3. **Find the growth factor for each quarter:** Since the money grew by 1.34735 over 24 interest periods, we need to figure out what number, when multiplied by itself 24 times, gives us 1.34735. This is like finding the 24th root! If we use a calculator (which is a super useful tool!), we find that this number is about 1.0125. This means that every quarter, our money multiplied by 1.0125.

4. **Calculate the interest rate per quarter:** If our money multiplied by 1.0125 each quarter, it means for every $1, it became $1.0125. So, the extra bit we earned was $0.0125. As a percentage, that's 0.0125 * 100% = 1.25% interest per quarter.
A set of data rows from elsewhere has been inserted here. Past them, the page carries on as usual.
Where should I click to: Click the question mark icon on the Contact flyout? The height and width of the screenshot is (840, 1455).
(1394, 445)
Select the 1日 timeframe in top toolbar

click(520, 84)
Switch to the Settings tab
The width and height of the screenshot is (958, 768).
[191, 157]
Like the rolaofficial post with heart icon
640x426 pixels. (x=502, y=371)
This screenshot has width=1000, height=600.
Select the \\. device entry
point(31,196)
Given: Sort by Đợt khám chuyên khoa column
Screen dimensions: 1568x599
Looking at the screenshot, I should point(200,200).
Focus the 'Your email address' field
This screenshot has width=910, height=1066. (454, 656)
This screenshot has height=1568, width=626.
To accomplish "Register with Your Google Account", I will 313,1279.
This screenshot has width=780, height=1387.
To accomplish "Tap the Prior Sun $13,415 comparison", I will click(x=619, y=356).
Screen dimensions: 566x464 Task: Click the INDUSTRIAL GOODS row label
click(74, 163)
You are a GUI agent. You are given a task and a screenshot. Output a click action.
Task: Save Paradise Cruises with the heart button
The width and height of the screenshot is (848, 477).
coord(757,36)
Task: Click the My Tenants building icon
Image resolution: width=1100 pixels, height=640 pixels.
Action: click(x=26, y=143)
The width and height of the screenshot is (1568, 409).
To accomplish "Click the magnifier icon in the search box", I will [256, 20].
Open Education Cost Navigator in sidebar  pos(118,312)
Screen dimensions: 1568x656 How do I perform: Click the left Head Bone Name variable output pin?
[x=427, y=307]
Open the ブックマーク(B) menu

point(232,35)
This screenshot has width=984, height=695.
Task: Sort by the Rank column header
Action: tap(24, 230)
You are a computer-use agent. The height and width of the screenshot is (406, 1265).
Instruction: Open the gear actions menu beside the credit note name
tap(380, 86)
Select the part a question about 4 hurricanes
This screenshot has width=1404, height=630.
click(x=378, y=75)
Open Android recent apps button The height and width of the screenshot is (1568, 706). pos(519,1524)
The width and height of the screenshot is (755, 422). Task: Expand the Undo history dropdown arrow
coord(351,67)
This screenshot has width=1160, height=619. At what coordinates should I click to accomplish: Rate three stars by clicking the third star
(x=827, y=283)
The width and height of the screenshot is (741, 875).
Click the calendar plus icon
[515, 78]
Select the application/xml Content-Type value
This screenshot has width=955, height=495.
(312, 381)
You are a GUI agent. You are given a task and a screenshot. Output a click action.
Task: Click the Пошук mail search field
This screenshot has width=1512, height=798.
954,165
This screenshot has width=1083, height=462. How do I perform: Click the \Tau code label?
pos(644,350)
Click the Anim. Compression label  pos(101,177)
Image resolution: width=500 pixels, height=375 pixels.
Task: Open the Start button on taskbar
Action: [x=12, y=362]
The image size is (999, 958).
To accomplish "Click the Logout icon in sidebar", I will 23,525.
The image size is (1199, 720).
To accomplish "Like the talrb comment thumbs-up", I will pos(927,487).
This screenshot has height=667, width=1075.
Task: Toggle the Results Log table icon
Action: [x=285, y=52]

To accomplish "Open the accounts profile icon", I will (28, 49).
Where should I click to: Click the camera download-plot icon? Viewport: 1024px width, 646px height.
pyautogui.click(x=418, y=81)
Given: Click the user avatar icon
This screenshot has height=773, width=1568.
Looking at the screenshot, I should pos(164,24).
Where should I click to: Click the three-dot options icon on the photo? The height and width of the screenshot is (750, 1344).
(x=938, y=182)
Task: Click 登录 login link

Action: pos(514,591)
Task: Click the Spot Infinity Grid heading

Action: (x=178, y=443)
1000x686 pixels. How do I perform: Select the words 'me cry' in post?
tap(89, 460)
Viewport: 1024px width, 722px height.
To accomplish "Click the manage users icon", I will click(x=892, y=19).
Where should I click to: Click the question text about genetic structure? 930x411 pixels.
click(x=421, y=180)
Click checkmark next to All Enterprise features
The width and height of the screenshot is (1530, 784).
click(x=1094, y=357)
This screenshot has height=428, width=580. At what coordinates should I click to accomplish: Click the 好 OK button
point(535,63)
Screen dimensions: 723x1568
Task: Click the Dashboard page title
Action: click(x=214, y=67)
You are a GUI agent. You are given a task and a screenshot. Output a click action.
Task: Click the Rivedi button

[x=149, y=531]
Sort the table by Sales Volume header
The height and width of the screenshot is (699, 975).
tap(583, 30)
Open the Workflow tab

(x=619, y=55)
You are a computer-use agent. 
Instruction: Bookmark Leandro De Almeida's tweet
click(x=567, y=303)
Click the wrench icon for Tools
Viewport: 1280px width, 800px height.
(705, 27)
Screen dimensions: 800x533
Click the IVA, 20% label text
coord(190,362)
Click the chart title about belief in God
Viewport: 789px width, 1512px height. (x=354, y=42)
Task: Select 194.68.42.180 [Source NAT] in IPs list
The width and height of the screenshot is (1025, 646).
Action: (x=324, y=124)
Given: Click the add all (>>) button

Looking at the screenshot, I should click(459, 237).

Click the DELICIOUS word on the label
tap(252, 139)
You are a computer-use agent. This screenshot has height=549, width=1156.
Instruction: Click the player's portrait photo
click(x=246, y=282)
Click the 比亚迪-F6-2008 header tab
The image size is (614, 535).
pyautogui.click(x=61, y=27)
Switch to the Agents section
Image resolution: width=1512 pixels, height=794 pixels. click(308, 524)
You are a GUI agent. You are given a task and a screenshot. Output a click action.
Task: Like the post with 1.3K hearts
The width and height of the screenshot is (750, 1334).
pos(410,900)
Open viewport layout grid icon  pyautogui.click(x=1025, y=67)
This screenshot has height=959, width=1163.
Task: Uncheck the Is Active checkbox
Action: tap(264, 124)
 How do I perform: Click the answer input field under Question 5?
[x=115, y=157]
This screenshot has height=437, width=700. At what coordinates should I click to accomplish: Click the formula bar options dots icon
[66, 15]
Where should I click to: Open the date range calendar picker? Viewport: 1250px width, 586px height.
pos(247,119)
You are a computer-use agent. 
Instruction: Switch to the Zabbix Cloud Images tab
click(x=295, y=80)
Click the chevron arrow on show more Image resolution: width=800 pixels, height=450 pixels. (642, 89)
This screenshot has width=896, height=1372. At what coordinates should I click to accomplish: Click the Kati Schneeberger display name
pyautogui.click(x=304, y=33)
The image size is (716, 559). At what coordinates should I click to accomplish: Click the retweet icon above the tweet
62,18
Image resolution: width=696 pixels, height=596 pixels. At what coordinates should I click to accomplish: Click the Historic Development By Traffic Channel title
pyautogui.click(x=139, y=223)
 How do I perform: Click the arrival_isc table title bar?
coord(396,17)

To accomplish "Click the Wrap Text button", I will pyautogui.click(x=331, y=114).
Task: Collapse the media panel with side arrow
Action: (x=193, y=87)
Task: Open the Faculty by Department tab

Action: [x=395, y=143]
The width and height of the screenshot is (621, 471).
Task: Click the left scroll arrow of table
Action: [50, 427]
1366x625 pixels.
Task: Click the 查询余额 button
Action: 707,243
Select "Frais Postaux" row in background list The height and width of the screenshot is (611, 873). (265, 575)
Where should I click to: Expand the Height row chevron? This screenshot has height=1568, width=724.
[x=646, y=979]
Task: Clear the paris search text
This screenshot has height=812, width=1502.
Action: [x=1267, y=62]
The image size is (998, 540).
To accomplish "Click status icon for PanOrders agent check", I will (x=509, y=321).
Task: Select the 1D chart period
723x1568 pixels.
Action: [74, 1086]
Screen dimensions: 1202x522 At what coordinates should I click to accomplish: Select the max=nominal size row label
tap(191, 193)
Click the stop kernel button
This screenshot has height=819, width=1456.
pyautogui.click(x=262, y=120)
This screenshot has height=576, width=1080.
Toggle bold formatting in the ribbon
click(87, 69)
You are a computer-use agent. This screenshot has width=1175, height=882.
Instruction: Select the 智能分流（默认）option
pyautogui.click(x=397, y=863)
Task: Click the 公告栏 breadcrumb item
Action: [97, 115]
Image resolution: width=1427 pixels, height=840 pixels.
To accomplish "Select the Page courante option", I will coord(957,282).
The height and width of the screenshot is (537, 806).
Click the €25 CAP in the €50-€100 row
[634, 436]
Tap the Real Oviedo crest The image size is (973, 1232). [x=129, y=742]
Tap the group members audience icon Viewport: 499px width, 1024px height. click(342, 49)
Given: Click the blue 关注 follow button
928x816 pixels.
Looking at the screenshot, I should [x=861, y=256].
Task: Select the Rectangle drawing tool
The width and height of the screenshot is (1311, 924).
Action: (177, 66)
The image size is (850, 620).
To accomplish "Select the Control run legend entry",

5. **Calculate the annual interest rate:** Since there are 4 quarters in a year, and we earned 1.25% each quarter, the annual interest rate is 1.25% * 4 = 5%. That's the yearly rate!

Alternative answer

Answer: The annual interest rate is 5%. Explain
This is a question about how money grows when interest is added to it multiple times a year (compound interest) . The solving step is:

1. **Figure out the total number of times interest was added:** The money was in the account for 6 years, and interest was added quarterly (4 times a year). So, interest was added a total of 6 years * 4 times/year = 24 times.
2. **See how much the money grew by a factor:** The money started at $3000 and grew to $4042.05. To find out what factor it grew by, we divide the final amount by the starting amount: $4042.05 / $3000 = 1.34735. This means for every dollar, it became about $1.34735.
3. **Find the growth factor per period:** Since the money grew by a factor of 1.34735 over 24 periods, we need to find out the growth factor for just one period (one quarter). This is like finding what number, when multiplied by itself 24 times, equals 1.34735. We can use a calculator to find the 24th root of 1.34735, which is approximately 1.0125. So, for each quarter, the money grew by a factor of 1.0125.
4. **Calculate the quarterly interest rate:** A growth factor of 1.0125 means that the money increased by 0.0125 (because 1.0125 - 1 = 0.0125). So, the interest rate per quarter is 0.0125.
5. **Calculate the annual interest rate:** Since the quarterly rate is 0.0125, and there are 4 quarters in a year, we multiply the quarterly rate by 4 to get the annual rate: 0.0125 * 4 = 0.05.
6. **Convert to a percentage:** To turn 0.05 into a percentage, we multiply by 100: 0.05 * 100% = 5%.